Elisa Camia, consultante junior en affaires publiques, est spécialisée dans les relations entre l’UE et la Chine, notamment aux niveaux économique et géopolitique. Elle revient chaque mois sur euradio sur les relations euro-chinoises.
Below you will find the English version of this article.
Bonjour Elisa, aujourd’hui vous allez nous parler de l’expansion maritime de la Chine et de ses objectifs.
Bonjour Laurence, oui, La Chine renforce son contrôle sur les ports à travers ses grands armateurs, Cosco Shipping Ports et China Communications Construction Company (CCCC), jouant ainsi un rôle stratégique majeur dans le commerce maritime mondial.
Cette expansion s’inscrit dans un projet d’envergure : le plan 2049, qui coïncide avec le centenaire de la République populaire de Chine. Son objectif est ambitieux : faire de la Chine la première puissance mondiale sur les plans militaire, économique, technologique et idéologique.
Cette expansion répond donc à plusieurs objectifs.

============

#### Consigne
Poursuivez l'entretien sur l'expansion maritime de la Chine à partir de sa dernière phrase, « Cette expansion répond donc à plusieurs objectifs. »

#### Lignes extraites
============

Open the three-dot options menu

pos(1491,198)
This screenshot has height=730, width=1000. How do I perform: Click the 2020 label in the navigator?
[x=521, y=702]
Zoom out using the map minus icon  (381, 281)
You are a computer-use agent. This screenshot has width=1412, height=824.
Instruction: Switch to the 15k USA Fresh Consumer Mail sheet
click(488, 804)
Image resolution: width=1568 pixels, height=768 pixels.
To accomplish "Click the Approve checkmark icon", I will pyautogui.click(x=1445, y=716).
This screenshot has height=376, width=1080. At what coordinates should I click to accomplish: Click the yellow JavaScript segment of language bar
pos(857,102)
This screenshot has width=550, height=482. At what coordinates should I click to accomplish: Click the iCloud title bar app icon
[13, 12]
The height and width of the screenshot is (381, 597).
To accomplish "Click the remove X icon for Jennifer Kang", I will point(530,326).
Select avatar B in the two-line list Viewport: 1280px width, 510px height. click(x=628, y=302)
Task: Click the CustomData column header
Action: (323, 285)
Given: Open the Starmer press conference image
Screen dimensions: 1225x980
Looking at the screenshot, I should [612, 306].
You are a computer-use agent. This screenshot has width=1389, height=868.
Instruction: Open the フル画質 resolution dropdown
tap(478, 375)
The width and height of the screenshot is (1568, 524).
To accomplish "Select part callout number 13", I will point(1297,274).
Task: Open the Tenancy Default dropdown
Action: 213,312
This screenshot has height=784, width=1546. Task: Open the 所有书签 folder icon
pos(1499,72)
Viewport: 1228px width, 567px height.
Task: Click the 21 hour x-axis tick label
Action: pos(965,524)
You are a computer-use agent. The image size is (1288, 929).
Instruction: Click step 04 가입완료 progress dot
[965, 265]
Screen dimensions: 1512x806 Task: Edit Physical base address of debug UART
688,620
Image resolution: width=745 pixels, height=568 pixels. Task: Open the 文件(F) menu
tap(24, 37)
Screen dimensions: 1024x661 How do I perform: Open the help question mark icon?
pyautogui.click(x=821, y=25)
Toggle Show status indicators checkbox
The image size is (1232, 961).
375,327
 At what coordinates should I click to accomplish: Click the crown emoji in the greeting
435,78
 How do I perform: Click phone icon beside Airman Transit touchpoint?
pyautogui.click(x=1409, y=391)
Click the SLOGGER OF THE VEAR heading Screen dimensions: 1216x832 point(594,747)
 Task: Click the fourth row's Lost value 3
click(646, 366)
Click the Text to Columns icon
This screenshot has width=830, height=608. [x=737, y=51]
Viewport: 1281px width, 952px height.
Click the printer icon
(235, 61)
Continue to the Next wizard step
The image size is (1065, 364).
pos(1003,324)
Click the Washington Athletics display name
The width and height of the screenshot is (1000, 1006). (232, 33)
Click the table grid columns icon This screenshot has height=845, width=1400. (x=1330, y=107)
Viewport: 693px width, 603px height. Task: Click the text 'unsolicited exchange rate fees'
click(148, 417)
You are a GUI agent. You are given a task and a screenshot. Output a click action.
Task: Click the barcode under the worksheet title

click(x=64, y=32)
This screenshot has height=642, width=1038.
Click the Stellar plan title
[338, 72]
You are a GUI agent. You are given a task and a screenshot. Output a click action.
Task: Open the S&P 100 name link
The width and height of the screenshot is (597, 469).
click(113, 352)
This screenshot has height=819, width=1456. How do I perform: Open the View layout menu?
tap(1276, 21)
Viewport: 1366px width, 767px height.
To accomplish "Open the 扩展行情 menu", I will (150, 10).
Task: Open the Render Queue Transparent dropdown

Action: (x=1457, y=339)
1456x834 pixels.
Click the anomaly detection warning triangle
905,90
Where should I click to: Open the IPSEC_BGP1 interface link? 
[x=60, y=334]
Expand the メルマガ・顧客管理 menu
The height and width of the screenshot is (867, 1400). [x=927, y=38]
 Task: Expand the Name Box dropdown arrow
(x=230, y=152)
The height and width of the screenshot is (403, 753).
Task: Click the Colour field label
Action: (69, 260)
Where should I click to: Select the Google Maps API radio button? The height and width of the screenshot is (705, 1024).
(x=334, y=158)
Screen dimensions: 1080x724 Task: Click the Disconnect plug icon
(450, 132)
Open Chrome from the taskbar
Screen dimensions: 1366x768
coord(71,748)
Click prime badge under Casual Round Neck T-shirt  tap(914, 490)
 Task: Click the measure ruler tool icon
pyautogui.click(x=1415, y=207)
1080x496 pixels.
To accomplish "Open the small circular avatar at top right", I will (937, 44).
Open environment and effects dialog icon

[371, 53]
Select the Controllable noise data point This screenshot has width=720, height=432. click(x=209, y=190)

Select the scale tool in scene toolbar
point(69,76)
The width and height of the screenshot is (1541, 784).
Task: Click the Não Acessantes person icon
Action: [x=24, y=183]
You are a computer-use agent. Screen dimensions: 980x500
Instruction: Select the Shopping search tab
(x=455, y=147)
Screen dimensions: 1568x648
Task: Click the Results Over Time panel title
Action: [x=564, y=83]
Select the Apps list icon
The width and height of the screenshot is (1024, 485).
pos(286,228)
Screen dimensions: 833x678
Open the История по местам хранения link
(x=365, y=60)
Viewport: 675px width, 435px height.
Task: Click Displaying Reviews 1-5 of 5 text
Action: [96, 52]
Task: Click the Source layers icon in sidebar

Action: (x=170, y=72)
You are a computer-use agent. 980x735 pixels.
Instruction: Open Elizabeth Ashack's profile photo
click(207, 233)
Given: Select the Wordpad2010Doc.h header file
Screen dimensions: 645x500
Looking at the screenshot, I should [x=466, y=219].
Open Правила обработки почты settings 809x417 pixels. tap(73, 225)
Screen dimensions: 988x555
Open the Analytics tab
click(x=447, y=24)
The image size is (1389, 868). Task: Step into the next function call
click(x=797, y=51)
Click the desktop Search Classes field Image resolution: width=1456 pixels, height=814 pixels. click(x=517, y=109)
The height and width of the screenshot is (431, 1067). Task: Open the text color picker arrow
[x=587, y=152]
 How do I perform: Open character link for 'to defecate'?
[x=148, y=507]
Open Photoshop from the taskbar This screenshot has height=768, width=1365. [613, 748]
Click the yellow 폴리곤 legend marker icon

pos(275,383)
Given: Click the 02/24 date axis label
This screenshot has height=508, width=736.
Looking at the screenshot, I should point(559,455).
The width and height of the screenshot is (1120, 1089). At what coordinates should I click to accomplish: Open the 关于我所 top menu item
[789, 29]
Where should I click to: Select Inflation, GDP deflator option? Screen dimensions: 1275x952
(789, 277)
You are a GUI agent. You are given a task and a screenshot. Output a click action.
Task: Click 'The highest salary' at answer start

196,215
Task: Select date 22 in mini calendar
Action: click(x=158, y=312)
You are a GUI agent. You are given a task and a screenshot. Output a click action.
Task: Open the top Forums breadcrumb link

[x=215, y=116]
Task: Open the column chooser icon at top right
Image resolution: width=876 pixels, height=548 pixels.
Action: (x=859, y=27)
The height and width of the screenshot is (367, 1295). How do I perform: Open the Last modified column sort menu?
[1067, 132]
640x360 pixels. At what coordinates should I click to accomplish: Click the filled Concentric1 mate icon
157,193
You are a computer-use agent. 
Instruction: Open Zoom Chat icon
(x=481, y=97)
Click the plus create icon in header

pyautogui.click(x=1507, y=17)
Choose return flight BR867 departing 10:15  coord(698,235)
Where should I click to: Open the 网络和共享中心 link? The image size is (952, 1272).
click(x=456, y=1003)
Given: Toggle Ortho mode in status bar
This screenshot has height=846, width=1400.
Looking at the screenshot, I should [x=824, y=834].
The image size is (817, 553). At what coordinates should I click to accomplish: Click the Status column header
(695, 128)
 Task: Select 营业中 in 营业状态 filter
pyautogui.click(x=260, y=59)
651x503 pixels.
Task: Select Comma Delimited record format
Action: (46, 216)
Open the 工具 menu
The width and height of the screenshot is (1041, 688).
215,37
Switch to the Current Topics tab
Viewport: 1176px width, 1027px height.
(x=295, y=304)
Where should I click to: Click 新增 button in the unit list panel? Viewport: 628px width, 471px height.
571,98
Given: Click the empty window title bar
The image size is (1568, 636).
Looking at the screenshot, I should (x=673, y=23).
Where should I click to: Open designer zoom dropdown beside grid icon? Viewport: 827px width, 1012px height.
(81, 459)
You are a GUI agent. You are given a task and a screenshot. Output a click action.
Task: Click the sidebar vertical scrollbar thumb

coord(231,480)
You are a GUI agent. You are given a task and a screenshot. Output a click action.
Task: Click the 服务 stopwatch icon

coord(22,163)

============

#### Réponse rédigée
Oui, Pour Pékin, défendre ses intérêts économiques – notamment la sécurisation de ses approvisionnements – et projeter sa puissance sont deux aspects indissociables d’une même stratégie.
Cette approche s’étend à d’autres secteurs stratégiques : l’essor agressif de Huawei dans les télécoms ou encore l’expansion de State Grid dans les réseaux électriques en sont des exemples frappants. En Chine, pragmatisme économique et ambition hégémonique vont de pair.
Comment la Chine parvient-elle à prendre le contrôle de ces ports ?
À travers plusieurs investissements directes.
En 2016, la Chine inquiète l’Europe en rachetant 51 % des terminaux à conteneurs du port du Pirée, une part portée à 67 % en 2021 par Cosco Shipping Ports. Huit ans plus tard, en novembre 2024, plus personne ne s’étonne de voir Xi Jinping inaugurer le port de Chancay au Pérou. Détenu à 60 % par Cosco et représentant un investissement de plus de 3 milliards d’euros, ce projet est présenté comme le « Singapour d’Amérique latine », un hub clé pour le commerce entre la Chine et l’Amérique du Sud.
Mais l’influence portuaire chinoise s’étend bien au-delà. À travers China Merchants Port Holdings et Hutchison Port Holdings, Pékin acquiert des parts stratégiques (souvent entre 20 % et 49 %) dans de nombreux terminaux à conteneurs, évitant ainsi une domination trop visible.
Ces investissements s’inscrivent dans la stratégie des « nouvelles routes de la soie », lancée par Xi Jinping en 2013.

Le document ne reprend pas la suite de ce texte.